◆ **Exercise aim**:
Rewrite the rows below, replacing every "computer-use agent" with "screen assistant" and leaving everything else unchanged.

◆ **Given data**:
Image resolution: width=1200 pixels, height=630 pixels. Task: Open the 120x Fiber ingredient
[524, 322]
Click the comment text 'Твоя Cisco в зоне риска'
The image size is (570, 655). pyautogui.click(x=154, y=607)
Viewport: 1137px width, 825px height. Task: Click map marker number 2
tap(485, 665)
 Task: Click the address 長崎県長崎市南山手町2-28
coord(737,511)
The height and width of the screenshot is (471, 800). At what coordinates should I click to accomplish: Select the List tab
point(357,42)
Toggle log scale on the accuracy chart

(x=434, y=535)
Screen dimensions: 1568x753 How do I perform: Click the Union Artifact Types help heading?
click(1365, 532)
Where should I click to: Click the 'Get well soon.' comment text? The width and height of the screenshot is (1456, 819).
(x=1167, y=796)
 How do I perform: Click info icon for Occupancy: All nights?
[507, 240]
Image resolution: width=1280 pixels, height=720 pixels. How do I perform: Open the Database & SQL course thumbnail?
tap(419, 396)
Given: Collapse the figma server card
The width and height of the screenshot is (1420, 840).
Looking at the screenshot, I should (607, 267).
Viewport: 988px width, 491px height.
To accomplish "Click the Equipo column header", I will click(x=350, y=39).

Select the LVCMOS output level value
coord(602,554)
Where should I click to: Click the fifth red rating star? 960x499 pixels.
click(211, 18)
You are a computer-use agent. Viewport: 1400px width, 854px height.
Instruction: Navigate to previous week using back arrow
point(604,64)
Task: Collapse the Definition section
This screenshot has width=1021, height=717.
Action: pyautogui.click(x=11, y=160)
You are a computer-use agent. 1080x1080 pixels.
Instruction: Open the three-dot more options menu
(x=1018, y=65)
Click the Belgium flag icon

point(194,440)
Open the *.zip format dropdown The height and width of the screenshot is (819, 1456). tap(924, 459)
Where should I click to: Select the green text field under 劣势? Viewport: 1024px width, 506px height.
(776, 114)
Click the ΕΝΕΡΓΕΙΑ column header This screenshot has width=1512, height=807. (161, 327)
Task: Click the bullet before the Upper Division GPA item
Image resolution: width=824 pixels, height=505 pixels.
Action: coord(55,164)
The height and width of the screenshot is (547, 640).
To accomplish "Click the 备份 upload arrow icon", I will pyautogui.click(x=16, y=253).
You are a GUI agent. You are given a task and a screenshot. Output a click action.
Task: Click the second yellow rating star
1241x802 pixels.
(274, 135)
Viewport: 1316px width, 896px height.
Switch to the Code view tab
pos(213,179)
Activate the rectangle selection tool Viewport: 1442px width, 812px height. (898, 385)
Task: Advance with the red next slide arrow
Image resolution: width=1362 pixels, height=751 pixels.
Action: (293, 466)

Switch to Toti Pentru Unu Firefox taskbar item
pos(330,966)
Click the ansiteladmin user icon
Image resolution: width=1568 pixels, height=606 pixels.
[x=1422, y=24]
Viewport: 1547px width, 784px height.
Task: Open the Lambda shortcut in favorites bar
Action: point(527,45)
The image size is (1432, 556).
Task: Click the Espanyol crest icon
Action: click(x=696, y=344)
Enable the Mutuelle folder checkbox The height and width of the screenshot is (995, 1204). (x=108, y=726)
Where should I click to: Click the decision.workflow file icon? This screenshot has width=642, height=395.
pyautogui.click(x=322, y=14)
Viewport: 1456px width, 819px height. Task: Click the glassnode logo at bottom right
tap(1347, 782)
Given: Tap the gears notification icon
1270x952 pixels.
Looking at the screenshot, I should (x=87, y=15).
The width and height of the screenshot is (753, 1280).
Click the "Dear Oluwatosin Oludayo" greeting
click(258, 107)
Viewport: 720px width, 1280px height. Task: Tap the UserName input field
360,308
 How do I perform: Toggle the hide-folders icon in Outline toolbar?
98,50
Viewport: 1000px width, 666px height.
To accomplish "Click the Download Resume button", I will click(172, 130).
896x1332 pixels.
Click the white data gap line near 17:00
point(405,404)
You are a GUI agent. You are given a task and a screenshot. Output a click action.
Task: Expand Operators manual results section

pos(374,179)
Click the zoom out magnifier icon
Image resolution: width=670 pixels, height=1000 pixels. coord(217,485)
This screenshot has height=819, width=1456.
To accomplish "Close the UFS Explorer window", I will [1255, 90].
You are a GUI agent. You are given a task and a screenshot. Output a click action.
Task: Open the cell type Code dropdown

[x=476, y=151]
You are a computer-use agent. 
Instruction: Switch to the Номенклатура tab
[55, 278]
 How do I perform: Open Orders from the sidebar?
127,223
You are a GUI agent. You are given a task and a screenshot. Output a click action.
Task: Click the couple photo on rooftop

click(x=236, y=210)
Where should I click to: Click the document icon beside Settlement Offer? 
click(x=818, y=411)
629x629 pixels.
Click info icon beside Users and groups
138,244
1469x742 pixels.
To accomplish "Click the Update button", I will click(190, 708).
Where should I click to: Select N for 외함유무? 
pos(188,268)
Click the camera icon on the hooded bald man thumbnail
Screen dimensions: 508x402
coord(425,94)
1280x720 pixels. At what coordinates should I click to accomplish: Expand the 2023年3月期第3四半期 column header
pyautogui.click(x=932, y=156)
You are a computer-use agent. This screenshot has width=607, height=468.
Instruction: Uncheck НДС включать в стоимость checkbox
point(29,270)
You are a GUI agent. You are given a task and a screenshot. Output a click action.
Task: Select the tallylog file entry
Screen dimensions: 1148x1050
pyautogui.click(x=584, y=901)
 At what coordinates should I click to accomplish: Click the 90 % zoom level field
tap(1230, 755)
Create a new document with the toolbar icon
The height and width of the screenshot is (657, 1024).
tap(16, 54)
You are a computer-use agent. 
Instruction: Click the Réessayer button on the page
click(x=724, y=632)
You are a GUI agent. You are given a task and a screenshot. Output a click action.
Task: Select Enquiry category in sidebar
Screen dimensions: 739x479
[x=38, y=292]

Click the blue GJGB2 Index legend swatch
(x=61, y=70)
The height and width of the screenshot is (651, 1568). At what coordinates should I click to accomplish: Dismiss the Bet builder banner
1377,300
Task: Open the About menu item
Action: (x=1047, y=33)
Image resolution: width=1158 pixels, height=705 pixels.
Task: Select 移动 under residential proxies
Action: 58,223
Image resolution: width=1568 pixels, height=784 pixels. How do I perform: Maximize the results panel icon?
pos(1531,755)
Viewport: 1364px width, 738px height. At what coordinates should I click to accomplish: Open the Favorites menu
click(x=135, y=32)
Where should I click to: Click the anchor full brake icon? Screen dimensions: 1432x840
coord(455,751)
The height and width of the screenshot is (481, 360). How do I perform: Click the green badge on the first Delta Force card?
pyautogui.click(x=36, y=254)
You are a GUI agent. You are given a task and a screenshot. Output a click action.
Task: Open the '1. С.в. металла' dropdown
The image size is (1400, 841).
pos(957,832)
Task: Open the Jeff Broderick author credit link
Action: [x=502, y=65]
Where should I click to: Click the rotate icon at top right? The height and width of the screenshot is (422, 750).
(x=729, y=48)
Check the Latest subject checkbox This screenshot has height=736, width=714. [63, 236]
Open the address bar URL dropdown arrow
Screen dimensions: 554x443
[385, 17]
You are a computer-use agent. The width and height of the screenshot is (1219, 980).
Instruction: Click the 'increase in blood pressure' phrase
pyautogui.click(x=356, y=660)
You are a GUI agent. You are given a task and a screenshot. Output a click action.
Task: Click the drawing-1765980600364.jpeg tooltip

◆ **The reply**:
Image resolution: width=1200 pixels, height=630 pixels. Task: Open the 120x Fiber ingredient
[524, 322]
Click the comment text 'Твоя Cisco в зоне риска'
The image size is (570, 655). pyautogui.click(x=154, y=607)
Viewport: 1137px width, 825px height. Task: Click map marker number 2
tap(485, 665)
 Task: Click the address 長崎県長崎市南山手町2-28
coord(737,511)
The height and width of the screenshot is (471, 800). At what coordinates should I click to accomplish: Select the List tab
point(357,42)
Toggle log scale on the accuracy chart

(x=434, y=535)
Screen dimensions: 1568x753 How do I perform: Click the Union Artifact Types help heading?
click(1365, 532)
Where should I click to: Click the 'Get well soon.' comment text? The width and height of the screenshot is (1456, 819).
(x=1167, y=796)
 How do I perform: Click info icon for Occupancy: All nights?
[507, 240]
Image resolution: width=1280 pixels, height=720 pixels. How do I perform: Open the Database & SQL course thumbnail?
tap(419, 396)
Given: Collapse the figma server card
The width and height of the screenshot is (1420, 840).
Looking at the screenshot, I should (607, 267).
Viewport: 988px width, 491px height.
To accomplish "Click the Equipo column header", I will click(x=350, y=39).

Select the LVCMOS output level value
coord(602,554)
Where should I click to: Click the fifth red rating star? 960x499 pixels.
click(211, 18)
You are a screen assistant. Viewport: 1400px width, 854px height.
Instruction: Navigate to previous week using back arrow
point(604,64)
Task: Collapse the Definition section
This screenshot has width=1021, height=717.
Action: pyautogui.click(x=11, y=160)
You are a screen assistant. 1080x1080 pixels.
Instruction: Open the three-dot more options menu
(x=1018, y=65)
Click the Belgium flag icon

point(194,440)
Open the *.zip format dropdown The height and width of the screenshot is (819, 1456). tap(924, 459)
Where should I click to: Select the green text field under 劣势? Viewport: 1024px width, 506px height.
(776, 114)
Click the ΕΝΕΡΓΕΙΑ column header This screenshot has width=1512, height=807. (161, 327)
Task: Click the bullet before the Upper Division GPA item
Image resolution: width=824 pixels, height=505 pixels.
Action: coord(55,164)
The height and width of the screenshot is (547, 640).
To accomplish "Click the 备份 upload arrow icon", I will pyautogui.click(x=16, y=253).
You are a GUI agent. You are given a task and a screenshot. Output a click action.
Task: Click the second yellow rating star
1241x802 pixels.
(274, 135)
Viewport: 1316px width, 896px height.
Switch to the Code view tab
pos(213,179)
Activate the rectangle selection tool Viewport: 1442px width, 812px height. (898, 385)
Task: Advance with the red next slide arrow
Image resolution: width=1362 pixels, height=751 pixels.
Action: (293, 466)

Switch to Toti Pentru Unu Firefox taskbar item
pos(330,966)
Click the ansiteladmin user icon
Image resolution: width=1568 pixels, height=606 pixels.
[x=1422, y=24]
Viewport: 1547px width, 784px height.
Task: Open the Lambda shortcut in favorites bar
Action: point(527,45)
The image size is (1432, 556).
Task: Click the Espanyol crest icon
Action: click(x=696, y=344)
Enable the Mutuelle folder checkbox The height and width of the screenshot is (995, 1204). (x=108, y=726)
Where should I click to: Click the decision.workflow file icon? This screenshot has width=642, height=395.
pyautogui.click(x=322, y=14)
Viewport: 1456px width, 819px height. Task: Click the glassnode logo at bottom right
tap(1347, 782)
Given: Tap the gears notification icon
1270x952 pixels.
Looking at the screenshot, I should (x=87, y=15).
The width and height of the screenshot is (753, 1280).
Click the "Dear Oluwatosin Oludayo" greeting
click(258, 107)
Viewport: 720px width, 1280px height. Task: Tap the UserName input field
360,308
 How do I perform: Toggle the hide-folders icon in Outline toolbar?
98,50
Viewport: 1000px width, 666px height.
To accomplish "Click the Download Resume button", I will click(172, 130).
896x1332 pixels.
Click the white data gap line near 17:00
point(405,404)
You are a GUI agent. You are given a task and a screenshot. Output a click action.
Task: Expand Operators manual results section

pos(374,179)
Click the zoom out magnifier icon
Image resolution: width=670 pixels, height=1000 pixels. coord(217,485)
This screenshot has height=819, width=1456.
To accomplish "Close the UFS Explorer window", I will [1255, 90].
You are a GUI agent. You are given a task and a screenshot. Output a click action.
Task: Open the cell type Code dropdown

[x=476, y=151]
You are a screen assistant. 
Instruction: Switch to the Номенклатура tab
[55, 278]
 How do I perform: Open Orders from the sidebar?
127,223
You are a GUI agent. You are given a task and a screenshot. Output a click action.
Task: Click the couple photo on rooftop

click(x=236, y=210)
Where should I click to: Click the document icon beside Settlement Offer? 
click(x=818, y=411)
629x629 pixels.
Click info icon beside Users and groups
138,244
1469x742 pixels.
To accomplish "Click the Update button", I will click(190, 708).
Where should I click to: Select N for 외함유무? 
pos(188,268)
Click the camera icon on the hooded bald man thumbnail
Screen dimensions: 508x402
coord(425,94)
1280x720 pixels. At what coordinates should I click to accomplish: Expand the 2023年3月期第3四半期 column header
pyautogui.click(x=932, y=156)
You are a screen assistant. This screenshot has width=607, height=468.
Instruction: Uncheck НДС включать в стоимость checkbox
point(29,270)
You are a GUI agent. You are given a task and a screenshot. Output a click action.
Task: Select the tallylog file entry
Screen dimensions: 1148x1050
pyautogui.click(x=584, y=901)
 At what coordinates should I click to accomplish: Click the 90 % zoom level field
tap(1230, 755)
Create a new document with the toolbar icon
The height and width of the screenshot is (657, 1024).
tap(16, 54)
You are a screen assistant. 
Instruction: Click the Réessayer button on the page
click(x=724, y=632)
You are a GUI agent. You are given a task and a screenshot. Output a click action.
Task: Select Enquiry category in sidebar
Screen dimensions: 739x479
[x=38, y=292]

Click the blue GJGB2 Index legend swatch
(x=61, y=70)
The height and width of the screenshot is (651, 1568). At what coordinates should I click to accomplish: Dismiss the Bet builder banner
1377,300
Task: Open the About menu item
Action: (x=1047, y=33)
Image resolution: width=1158 pixels, height=705 pixels.
Task: Select 移动 under residential proxies
Action: 58,223
Image resolution: width=1568 pixels, height=784 pixels. How do I perform: Maximize the results panel icon?
pos(1531,755)
Viewport: 1364px width, 738px height. At what coordinates should I click to accomplish: Open the Favorites menu
click(x=135, y=32)
Where should I click to: Click the anchor full brake icon? Screen dimensions: 1432x840
coord(455,751)
The height and width of the screenshot is (481, 360). How do I perform: Click the green badge on the first Delta Force card?
pyautogui.click(x=36, y=254)
You are a GUI agent. You are given a task and a screenshot. Output a click action.
Task: Open the '1. С.в. металла' dropdown
The image size is (1400, 841).
pos(957,832)
Task: Open the Jeff Broderick author credit link
Action: [x=502, y=65]
Where should I click to: Click the rotate icon at top right? The height and width of the screenshot is (422, 750).
(x=729, y=48)
Check the Latest subject checkbox This screenshot has height=736, width=714. [63, 236]
Open the address bar URL dropdown arrow
Screen dimensions: 554x443
[385, 17]
You are a screen assistant. The width and height of the screenshot is (1219, 980).
Instruction: Click the 'increase in blood pressure' phrase
pyautogui.click(x=356, y=660)
You are a GUI agent. You are given a task and a screenshot. Output a click action.
Task: Click the drawing-1765980600364.jpeg tooltip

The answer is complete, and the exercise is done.